Wayfarer - World's Blood

This came out way back in May, but I have been determined to catch more of the things coming through the crack this year, and you’re not getting away from me, Wayfarer. You will let me say good things about your new album, and you will like it, but probably not hear about it if we’re being real here. Who cares?
Wayfarer! Denver, Colorado! Releasing their third LP after switching over from Prosthetic Records to Profound Lore. World’s Blood! American black metal! Very American, and not in the way that cynics and decriers of Deafheaven’s brand of black metal probably immediately think of whenever the phrase “American black metal” pops up lately.
Integrating a subtle American folk influence, not nearly as theatrically as Panopticon, Wayfarer create the naturalistic atmospheric black metal that Wolves in the Throne Room have spearheaded, while adding a few calculated dashes of guitar twang and folky melody to provide an anchor in the American soil that holds the vast black metal ambiance over a specific environment.
The band open the album with the shortest track, “Animal Crown”, under five minutes. In those five minutes, Wayfarer set a meditative tone for the album while building a solid composition on blackened ambient guitar sections and spacious performances and production. Excellent start to the album. The second track, “On Horseback They Carried Thunder”, is much longer: thirteen and a half minutes, and although the song takes its time, it takes it well. The song works together ethereal, cathartic guitar leads, shoegaze-y guitar-driven sections, echo-y drums, and even death metal-inspired growls into a massive, captivating journey of sounds that both would impress both Wolves in the Throne Room and Deafheaven, for another fantastic song.
The album’s third track, “The Crows Ahead Cry War”, is a builder as well, making its way from a tom-focused drum pattern in the beginning to more fully unleashed blackgaze later on. My only complaint here is that the guitar work is not quite as varied from the previous track, and the song doesn’t really provide a tangible connection to the Western/Midwestern aesthetic the album is grounded in until the truly, deeply melancholic, ambient guitar section at the end, which could very well have ended the album on a note of somber, sorrowful meditation if the band wanted it to.

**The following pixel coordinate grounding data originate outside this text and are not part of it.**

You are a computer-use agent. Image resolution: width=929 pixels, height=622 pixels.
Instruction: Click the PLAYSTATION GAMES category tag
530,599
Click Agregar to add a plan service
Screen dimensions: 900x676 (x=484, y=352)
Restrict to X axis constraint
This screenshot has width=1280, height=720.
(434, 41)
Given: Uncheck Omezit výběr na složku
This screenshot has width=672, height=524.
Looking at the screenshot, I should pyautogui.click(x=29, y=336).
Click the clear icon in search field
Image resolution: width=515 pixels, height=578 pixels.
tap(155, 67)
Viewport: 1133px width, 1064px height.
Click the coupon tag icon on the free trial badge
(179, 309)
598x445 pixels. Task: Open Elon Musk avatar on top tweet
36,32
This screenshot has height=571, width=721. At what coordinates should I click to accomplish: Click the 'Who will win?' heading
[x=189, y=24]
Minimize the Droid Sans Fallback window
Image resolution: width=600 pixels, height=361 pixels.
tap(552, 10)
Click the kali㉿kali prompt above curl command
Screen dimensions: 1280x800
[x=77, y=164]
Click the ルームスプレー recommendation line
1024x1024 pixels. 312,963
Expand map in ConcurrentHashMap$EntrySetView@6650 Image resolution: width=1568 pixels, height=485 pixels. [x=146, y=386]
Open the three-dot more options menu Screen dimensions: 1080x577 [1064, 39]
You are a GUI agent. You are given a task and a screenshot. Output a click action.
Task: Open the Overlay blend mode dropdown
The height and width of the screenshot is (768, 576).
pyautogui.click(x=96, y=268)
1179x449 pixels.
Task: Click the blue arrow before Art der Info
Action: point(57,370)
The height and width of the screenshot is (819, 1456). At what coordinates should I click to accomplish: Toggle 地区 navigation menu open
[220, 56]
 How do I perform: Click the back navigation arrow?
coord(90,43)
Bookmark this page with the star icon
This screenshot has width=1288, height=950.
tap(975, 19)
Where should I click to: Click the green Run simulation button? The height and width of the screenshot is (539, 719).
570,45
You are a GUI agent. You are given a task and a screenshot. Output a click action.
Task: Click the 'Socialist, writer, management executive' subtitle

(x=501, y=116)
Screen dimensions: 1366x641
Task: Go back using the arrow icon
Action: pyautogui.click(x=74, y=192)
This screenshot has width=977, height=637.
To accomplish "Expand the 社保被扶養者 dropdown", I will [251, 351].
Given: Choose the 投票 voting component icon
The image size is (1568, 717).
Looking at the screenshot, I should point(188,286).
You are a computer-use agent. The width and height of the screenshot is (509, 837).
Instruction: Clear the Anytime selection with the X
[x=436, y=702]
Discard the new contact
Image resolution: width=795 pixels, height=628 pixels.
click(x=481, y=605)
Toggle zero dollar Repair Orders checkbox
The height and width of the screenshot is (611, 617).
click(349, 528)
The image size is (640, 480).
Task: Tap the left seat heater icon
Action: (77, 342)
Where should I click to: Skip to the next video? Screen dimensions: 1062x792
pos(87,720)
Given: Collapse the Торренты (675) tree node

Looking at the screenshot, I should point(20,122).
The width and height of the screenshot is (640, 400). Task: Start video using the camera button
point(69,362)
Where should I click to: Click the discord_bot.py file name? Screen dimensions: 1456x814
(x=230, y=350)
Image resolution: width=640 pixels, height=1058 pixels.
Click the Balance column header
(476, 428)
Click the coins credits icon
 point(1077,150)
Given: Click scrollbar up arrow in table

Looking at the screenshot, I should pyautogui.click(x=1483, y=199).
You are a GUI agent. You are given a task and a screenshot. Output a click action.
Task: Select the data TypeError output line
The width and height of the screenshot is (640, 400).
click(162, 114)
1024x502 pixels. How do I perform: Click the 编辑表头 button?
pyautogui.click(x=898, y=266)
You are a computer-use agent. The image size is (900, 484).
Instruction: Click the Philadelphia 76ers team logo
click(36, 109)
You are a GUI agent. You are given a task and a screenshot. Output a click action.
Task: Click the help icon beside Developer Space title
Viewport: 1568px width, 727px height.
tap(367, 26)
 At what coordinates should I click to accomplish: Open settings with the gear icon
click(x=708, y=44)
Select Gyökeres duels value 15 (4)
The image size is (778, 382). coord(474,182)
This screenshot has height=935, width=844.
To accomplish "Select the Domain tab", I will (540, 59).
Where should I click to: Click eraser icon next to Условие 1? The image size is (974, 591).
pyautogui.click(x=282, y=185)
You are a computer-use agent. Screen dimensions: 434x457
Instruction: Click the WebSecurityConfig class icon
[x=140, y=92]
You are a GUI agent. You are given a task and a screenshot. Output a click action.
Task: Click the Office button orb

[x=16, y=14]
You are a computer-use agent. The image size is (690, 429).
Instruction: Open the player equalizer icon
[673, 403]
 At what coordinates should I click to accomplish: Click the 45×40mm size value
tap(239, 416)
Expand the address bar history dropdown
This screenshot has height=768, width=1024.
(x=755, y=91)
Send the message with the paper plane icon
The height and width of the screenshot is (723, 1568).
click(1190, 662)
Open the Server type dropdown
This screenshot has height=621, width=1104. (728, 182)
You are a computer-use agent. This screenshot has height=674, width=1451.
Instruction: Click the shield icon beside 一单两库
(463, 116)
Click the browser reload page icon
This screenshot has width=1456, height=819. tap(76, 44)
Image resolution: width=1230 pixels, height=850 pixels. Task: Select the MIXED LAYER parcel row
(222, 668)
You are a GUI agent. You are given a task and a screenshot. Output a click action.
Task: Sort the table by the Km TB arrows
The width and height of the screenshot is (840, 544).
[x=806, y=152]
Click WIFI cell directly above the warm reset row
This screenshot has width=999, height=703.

On the next song, another ten-minute epic, “The Dreaming Plain”, the band go cathartically shoegaze-y, not changing up the script too much, but still weaving together the wealth of ideas they bring to the table in such a powerful fashion. It is here, though that the band could have used something like the interludes on Sunbather to break up the homogeneity of the three massive tracks in the middle. The closing track, “A Nation of Immigrants” ends the album on a folksy, ambient acoustic semi-chant that wraps the album up nicely in a thoughtful fashion. It honestly could have made for the kind of Sunbather-like interlude I mentioned somewhere in the middle of the album. But it does work well as a bit of a cool down song.
I haven’t done this before, but I made a little custom track listing that I think provides a different, and more dynamic flow to the album. This is obviously my manipulation of the album and its pieces, which can be easily dismissed as untrue to the artists’ decision to order the songs the way they did. I’m not saying this order is better, it’s just one I have been liking to listen to the whole album in.
1. Animal Crown
2. The Dreaming Plain
3. On Horseback They Carried Thunder
4. A Nation of Immigrants
5. The Crows Ahead Cry War
I do like “Animal Crown” as an opener, but I felt like “The Dreaming Plain” would add its own slow build to immediately juxtapose it. I also like the conclusiveness “The Crows Ahead Cry War” brings just after the calm of “A Nation of Immigrants”, and I thought the album’s biggest building block worked well in the center of it all, and with a transition song to follow it. Again, this is just an order I like too, and it’s very possible the band played around with the order of the songs and maybe even had something like this at one point, but of course they decided upon the order I addressed the tracks previously, and I assessed the album based on the flow that order conveys.
Wayfarer have made a strong contribution to a relatively quiet year for American black metal, and although it’s not really a groundbreaking album for blackgaze, it does showcase how strong the genre can be at its best, the bold emotional heights it can reach when approached with a enough musical ideas. Overall, the songs on here were all very good, if not fantastic, and I think this is one of my favorite black metal releases of the year.